Question

Gasoline is piped underground from refineries to major users. The flow rate is $$3.00 \times 10^{-2} \mathrm{m}^{3} / \mathrm{s}$$ (about $$500 \quad \mathrm{gal} / \mathrm{min})$$ the viscosity of gasoline is $$1.00 \times 10^{-3}\left(\mathrm{N} / \mathrm{m}^{2}\right) \cdot \mathrm{s}$$ and its density is $$680 \mathrm{kg} / \mathrm{m}^{3}$$\n(a) What minimum diameter must the pipe have if the Reynolds number is to be less than $$2000 ?$$\n(b) What pressure difference must be maintained along each kilometer of the pipe to maintain this flow rate?

Answer

## Question1.a:

**step1 Understand the Reynolds Number and Condition for Laminar Flow**

The Reynolds number ($$Re$$) is a dimensionless quantity that helps predict flow patterns in different fluid flow situations. For flow in a pipe, a Reynolds number less than 2000 generally indicates laminar flow, which is characterized by smooth, orderly fluid motion.

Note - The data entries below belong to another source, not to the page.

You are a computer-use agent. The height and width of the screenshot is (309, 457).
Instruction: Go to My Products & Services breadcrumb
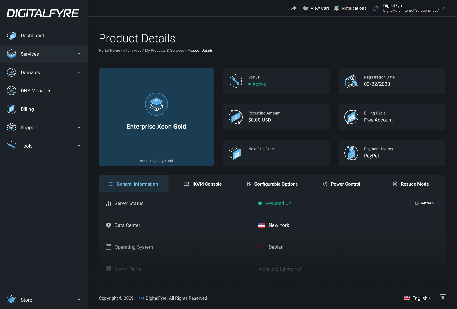164,51
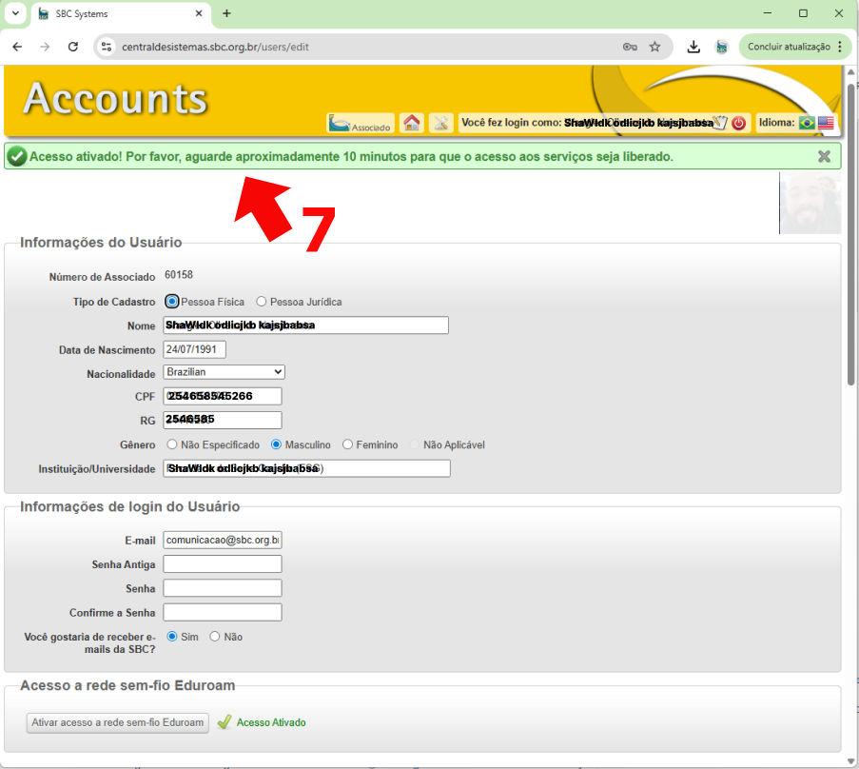Viewport: 859px width, 769px height.
Task: Click the home icon in Accounts header
Action: [412, 123]
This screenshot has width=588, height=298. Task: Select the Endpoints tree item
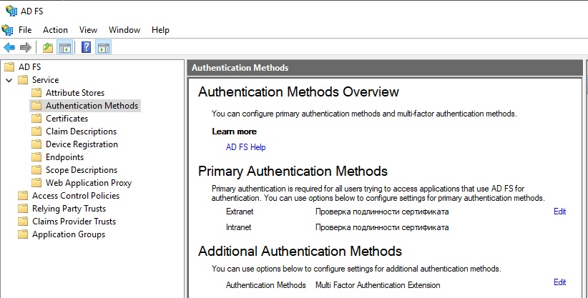pos(64,157)
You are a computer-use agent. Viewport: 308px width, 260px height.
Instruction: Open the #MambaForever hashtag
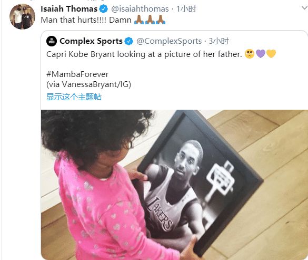(x=77, y=74)
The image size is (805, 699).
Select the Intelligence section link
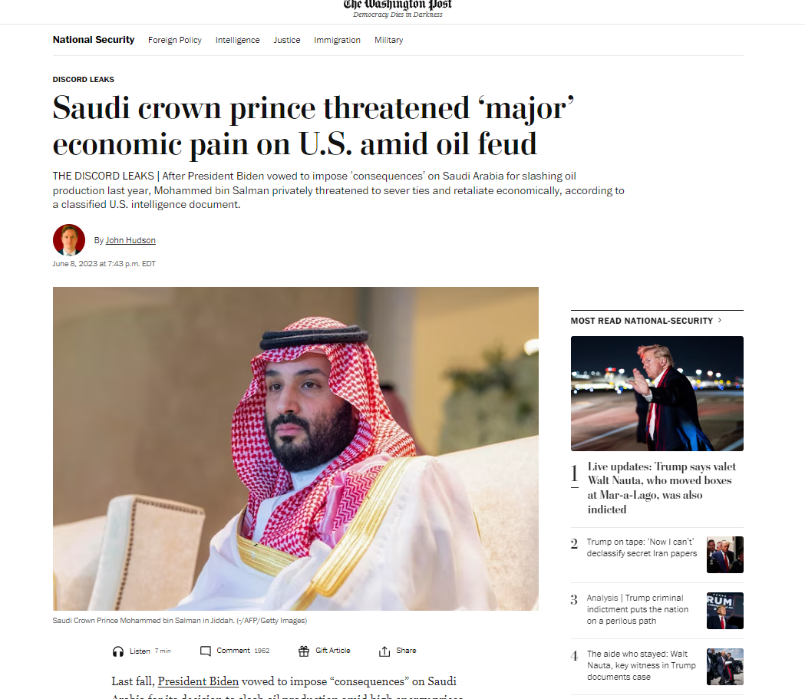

To find the minimum diameter for the Reynolds number to be less than 2000, we consider the maximum allowed Reynolds number for laminar flow, which is 2000.

$$Re = \frac{\rho v D}{\mu}$$

Where:
$$Re$$ = Reynolds number
$$\rho$$ = fluid density (kg/m³)
$$v$$ = fluid velocity (m/s)
$$D$$ = pipe diameter (m)
$$\mu$$ = dynamic viscosity (Pa·s or kg/(m·s))

**step2 Relate Flow Rate to Velocity and Pipe Diameter**

The volumetric flow rate ($$Q$$) is the volume of fluid passing through a cross-section of the pipe per unit time. It is related to the fluid velocity ($$v$$) and the cross-sectional area ($$A$$) of the pipe.

$$Q = A \times v$$

For a circular pipe, the cross-sectional area is given by:

$$A = \frac{\pi D^2}{4}$$

By substituting the area into the flow rate equation, we can express velocity in terms of flow rate and diameter:

$$v = \frac{Q}{A} = \frac{Q}{\frac{\pi D^2}{4}} = \frac{4Q}{\pi D^2}$$

**step3 Derive the Formula for Minimum Diameter**

Now, substitute the expression for velocity ($$v$$) from the previous step into the Reynolds number formula:

$$Re = \frac{\rho \left(\frac{4Q}{\pi D^2}\right) D}{\mu}$$

Simplify the expression to find the relationship between Reynolds number, flow rate, and diameter:

$$Re = \frac{4 \rho Q}{\pi D \mu}$$

To find the minimum diameter ($$D$$) for the Reynolds number to be less than 2000, we set $$Re = 2000$$ and solve for $$D$$:

$$D = \frac{4 \rho Q}{\pi \mu Re}$$

**step4 Calculate the Minimum Diameter**

Given values are:
Flow rate ($$Q$$) = $$3.00 \times 10^{-2} \mathrm{m}^{3} / \mathrm{s}$$
Density ($$\rho$$) = $$680 \mathrm{kg} / \mathrm{m}^{3}$$
Viscosity ($$\mu$$) = $$1.00 \times 10^{-3} \mathrm{Pa} \cdot \mathrm{s}$$
Maximum Reynolds number ($$Re$$) = $$2000$$
Substitute these values into the derived formula for $$D$$:

$$D = \frac{4 \times 680 \mathrm{kg/m^3} \times (3.00 \times 10^{-2} \mathrm{m^3/s})}{\pi \times (1.00 \times 10^{-3} \mathrm{Pa \cdot s}) \times 2000}$$

$$D = \frac{81.6}{6.283185...} \mathrm{m}$$

$$D \approx 12.9869 \mathrm{m}$$

Rounding to three significant figures, the minimum diameter is:

$$D \approx 13.0 \mathrm{m}$$

## Question1.b:

**step1 Apply the Hagen-Poiseuille Equation for Pressure Drop**

For laminar flow in a pipe, the pressure difference ($$\Delta P$$) required to maintain a certain flow rate over a given length ($$L$$) is described by the Hagen-Poiseuille equation. This equation applies when the Reynolds number is low, as is the case here.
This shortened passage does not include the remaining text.